Put every line of the records below, from the line containing "The height and" through the last line of the records (both included), into a numbered list, omitting any blank lines.

Records from a data source:
------------

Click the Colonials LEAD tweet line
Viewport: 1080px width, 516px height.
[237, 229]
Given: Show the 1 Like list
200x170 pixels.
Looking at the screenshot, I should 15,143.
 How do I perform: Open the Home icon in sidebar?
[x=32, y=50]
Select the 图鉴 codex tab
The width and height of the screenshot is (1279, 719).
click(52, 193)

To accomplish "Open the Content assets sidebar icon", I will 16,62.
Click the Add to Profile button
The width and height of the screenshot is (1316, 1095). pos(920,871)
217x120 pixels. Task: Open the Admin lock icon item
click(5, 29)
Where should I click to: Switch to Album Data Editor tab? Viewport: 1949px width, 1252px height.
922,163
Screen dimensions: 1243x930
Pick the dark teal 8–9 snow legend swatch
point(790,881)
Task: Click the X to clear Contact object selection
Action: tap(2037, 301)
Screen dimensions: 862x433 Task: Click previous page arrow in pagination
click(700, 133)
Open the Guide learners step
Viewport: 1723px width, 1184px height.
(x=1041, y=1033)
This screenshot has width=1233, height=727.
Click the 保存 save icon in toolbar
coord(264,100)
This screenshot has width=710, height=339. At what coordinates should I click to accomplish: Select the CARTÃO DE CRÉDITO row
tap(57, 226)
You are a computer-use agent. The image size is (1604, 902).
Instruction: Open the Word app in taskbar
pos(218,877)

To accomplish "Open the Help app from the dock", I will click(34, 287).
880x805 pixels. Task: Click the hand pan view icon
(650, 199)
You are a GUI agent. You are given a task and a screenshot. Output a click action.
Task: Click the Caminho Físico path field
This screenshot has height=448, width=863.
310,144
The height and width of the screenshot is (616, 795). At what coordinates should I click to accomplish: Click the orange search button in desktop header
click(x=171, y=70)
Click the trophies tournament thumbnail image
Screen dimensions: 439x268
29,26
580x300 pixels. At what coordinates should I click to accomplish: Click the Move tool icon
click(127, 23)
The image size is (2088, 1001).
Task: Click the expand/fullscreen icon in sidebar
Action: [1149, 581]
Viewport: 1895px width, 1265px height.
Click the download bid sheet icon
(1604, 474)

------------

* Reply *
1. The height and width of the screenshot is (616, 795). At what coordinates should I click to accomplish: Click the orange search button in desktop header
2. click(x=171, y=70)
3. Click the trophies tournament thumbnail image
4. Screen dimensions: 439x268
5. 29,26
6. 580x300 pixels. At what coordinates should I click to accomplish: Click the Move tool icon
7. click(127, 23)
8. The image size is (2088, 1001).
9. Task: Click the expand/fullscreen icon in sidebar
10. Action: [1149, 581]
11. Viewport: 1895px width, 1265px height.
12. Click the download bid sheet icon
13. (1604, 474)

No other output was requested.